War accelerated the revolution’s pace. On 20 April 1792, France declared war on Austria; Prussia joined in June. The Brunswick Manifesto (25 July 1792), threatening Paris with reprisals if the royal family were harmed, inflamed the capital. On 10 August 1792, in the insurrection known as the Storming of the Tuileries, Parisian National Guards and sans-culottes overwhelmed the palace, effectively ending the viability of monarchy. The Legislative Assembly suspended the king and ordered elections by near-universal male suffrage to a new National Convention. The royal family was imprisoned in the Temple (13 August). As fear and rumor spread, the September Massacres (2–6 September 1792) saw mobs kill hundreds of prisoners, a grim portent of revolutionary justice untethered from courts.
What happened: a detailed sequence
The National Convention convened on 20 September 1792 in Paris—the same day that French troops under General François-Christophe Kellermann and Charles-François Dumouriez halted the Prussian advance at the Battle of Valmy in Champagne. That battlefield success steadied the revolutionary government and imbued deputies with confidence. On 21 September, delegates assembled in the Salle du Manège, with Jérôme Pétion de Villeneuve as the Convention’s first president. Girondin orators such as Pierre Vergniaud framed the day’s debate; the Abbé Henri Grégoire denounced monarchy as incompatible with liberty; and, amid scant opposition, the chamber voted unanimously to abolish royalty.
The following day, 22 September 1792, the Convention affirmed the French Republic and, symbolically, made that date the first day of Year I. Though the French Revolutionary Calendar would not be formally instituted until October 1793, the choice of 22 September—aligned with the autumnal equinox—was a conscious break with dynastic timekeeping. Within days, the Convention proclaimed what would become a defining principle: on 25 September 1792, it decreed that « la République française est une et indivisible », rejecting any federal fragmentation of the nation.
Legislative measures quickly followed. The Convention ordered public documents and seals to bear the inscription “République française”, replaced royal emblems, and addressed the former king as “Louis Capet.” Committees were organized to manage war, finance, diplomacy, and internal security, and the Minister of Justice, Georges Danton, coordinated the transition from the insurrectionary Commune of Paris to republican legality. Deputies also moved to export revolutionary change: on 19 November 1792, the Convention passed the Decree of Fraternity, promising aid to peoples seeking liberty; in December, it set rules for reorganizing conquered territories.
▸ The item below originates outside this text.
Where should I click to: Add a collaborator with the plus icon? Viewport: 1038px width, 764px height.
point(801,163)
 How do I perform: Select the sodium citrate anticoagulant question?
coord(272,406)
The fate of the deposed monarch quickly became the central question. On 11 December 1792, Louis XVI appeared before the Convention to hear the charges; the trial unfolded in December and January, concluding in the sentence adopted on 20 January 1793 and the execution on 21 January 1793. The split between Girondins and Montagnards sharpened over the trial and over the pace and methods of revolutionary governance, foreshadowing the political struggles that would define Year II.
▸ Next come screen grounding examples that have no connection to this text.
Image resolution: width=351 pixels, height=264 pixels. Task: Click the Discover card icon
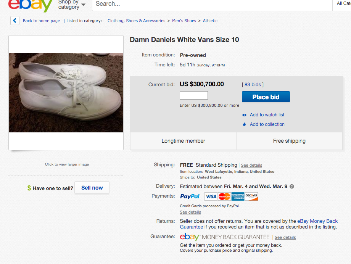point(251,196)
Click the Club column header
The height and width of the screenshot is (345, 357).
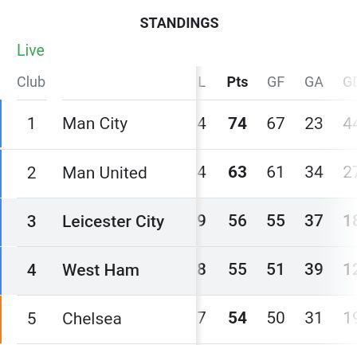31,82
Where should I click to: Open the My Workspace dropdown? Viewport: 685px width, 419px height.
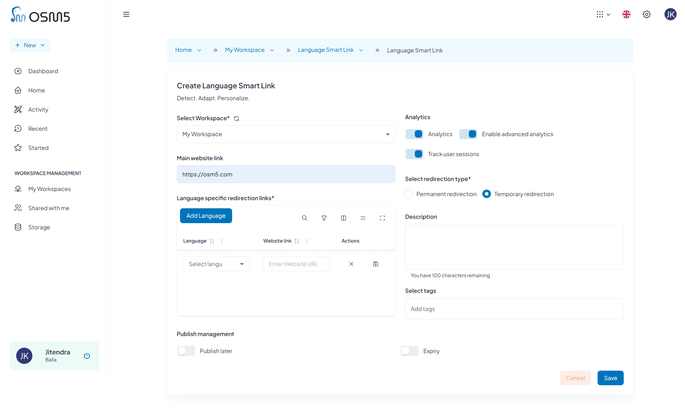click(x=286, y=134)
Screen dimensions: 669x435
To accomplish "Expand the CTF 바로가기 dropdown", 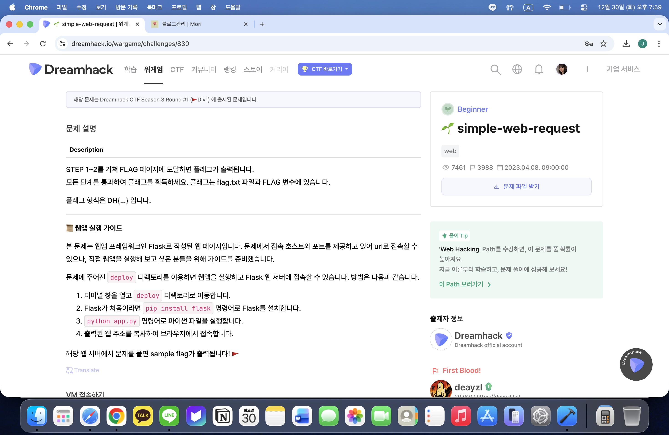I will click(325, 69).
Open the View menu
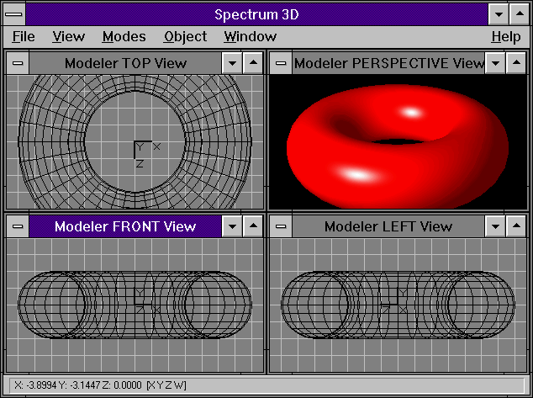Viewport: 533px width, 398px height. coord(68,36)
Immediate impact and reactions
In Paris, abolition of the monarchy affirmed the ascendancy of popular sovereignty. The press and clubs celebrated the decree; civic rituals replaced royal ones, and the language of citoyen and citoyenne supplanted titles of nobility. Municipalities across France registered the changes, though enthusiasm varied by region. The victory at Valmy—described by Goethe as a turning point—bolstered morale and validated the Convention’s audacity.
Abroad, the proclamation sent shockwaves through Europe’s monarchies. Austria and Prussia, already at war with France, regrouped; by late 1792 and early 1793, as French armies advanced into the Austrian Netherlands (victory at Jemappes, 6 November 1792) and the Rhineland, diplomatic crises multiplied. After the king’s execution, Britain and the Dutch Republic joined the conflict on 1 February 1793, followed by Spain and other powers—expanding hostilities into the War of the First Coalition. For many European elites, the French Republic appeared as an ideological and military threat to dynastic order.
Within France, tensions deepened. The sans-culotte base in Paris pressed for price controls and harsher measures against suspected counterrevolutionaries; provincial moderates recoiled from Parisian radicalism. The Convention faced fiscal emergency, military mobilization, and the question of a new constitution. Though a democratic Constitution of 1793 would be approved by referendum in June, it was suspended during wartime, and emergency governance concentrated power in committees.
Long-term significance and legacy
The proclamation of the First Republic in September 1792 was more than a change of regime; it marked a definitive reordering of sovereignty. By abolishing monarchy and asserting that the Republic was “one and indivisible”, the Convention articulated a model of a centralized nation-state grounded in citizenship rather than dynasty. This principle would shape French political life long after 1792—through the Committee of Public Safety and the Reign of Terror (1793–1794), the Thermidorian Reaction (July 1794), the Directory (1795–1799), and ultimately Napoleon Bonaparte’s consulship and empire. Even as forms of government changed, the republican assertion that political authority derived from the nation remained foundational.
Internationally, the Republic redefined the vocabulary of politics. Its decrees and victories emboldened reformers and alarmed monarchs; its wars exported both administrative reform and ideological conflict. The Decree of Fraternity and subsequent annexations complicated relations with neighbors and helped precipitate the widening of the First Coalition. Yet the Republic also advanced transformative policies: the Convention pursued legal equality, standardized administration, and measures that would lead to the metric system (1795) and the national adoption of La Marseillaise (1795). In the colonial sphere, the revolutionary dynamic—along with the slave uprising that began in 1791 in Saint-Domingue—culminated in the Convention’s abolition of slavery on 4 February 1794, a landmark in the history of human rights, though later reversed under Napoleon before being definitively abolished in 1848.
The September 1792 turning point also reordered domestic political culture. The republic encouraged mass mobilization: the levée en masse of 23 August 1793 drew on the principle that citizens owed service to the nation in peril, intertwining citizenship with public duty. Visual and linguistic symbols—from the tricolor cockade to the address of citoyen—embedded republican identity in daily life. Despite the violence and reversals of the 1790s, these symbols and practices endured, resurfacing in 1848 and 1870 and persisting into the Fifth Republic of the twentieth century.
In retrospect, the Convention’s votes of 21–22 September 1792 altered Europe’s political order by demonstrating that a major continental power could displace hereditary monarchy with a republic grounded in law and representation. The decisions taken in the Salle du Manège—amid war, insurrection, and hope—radicalized the French Revolution and set in motion a cascade of events: the trial and execution of the king, the reconfiguration of European alliances, and the testing of new forms of sovereignty under unprecedented pressure. The proclamation of the French First Republic thus stands as a decisive hinge between the old regime and the modern politics of citizenship, rights, and the nation-state.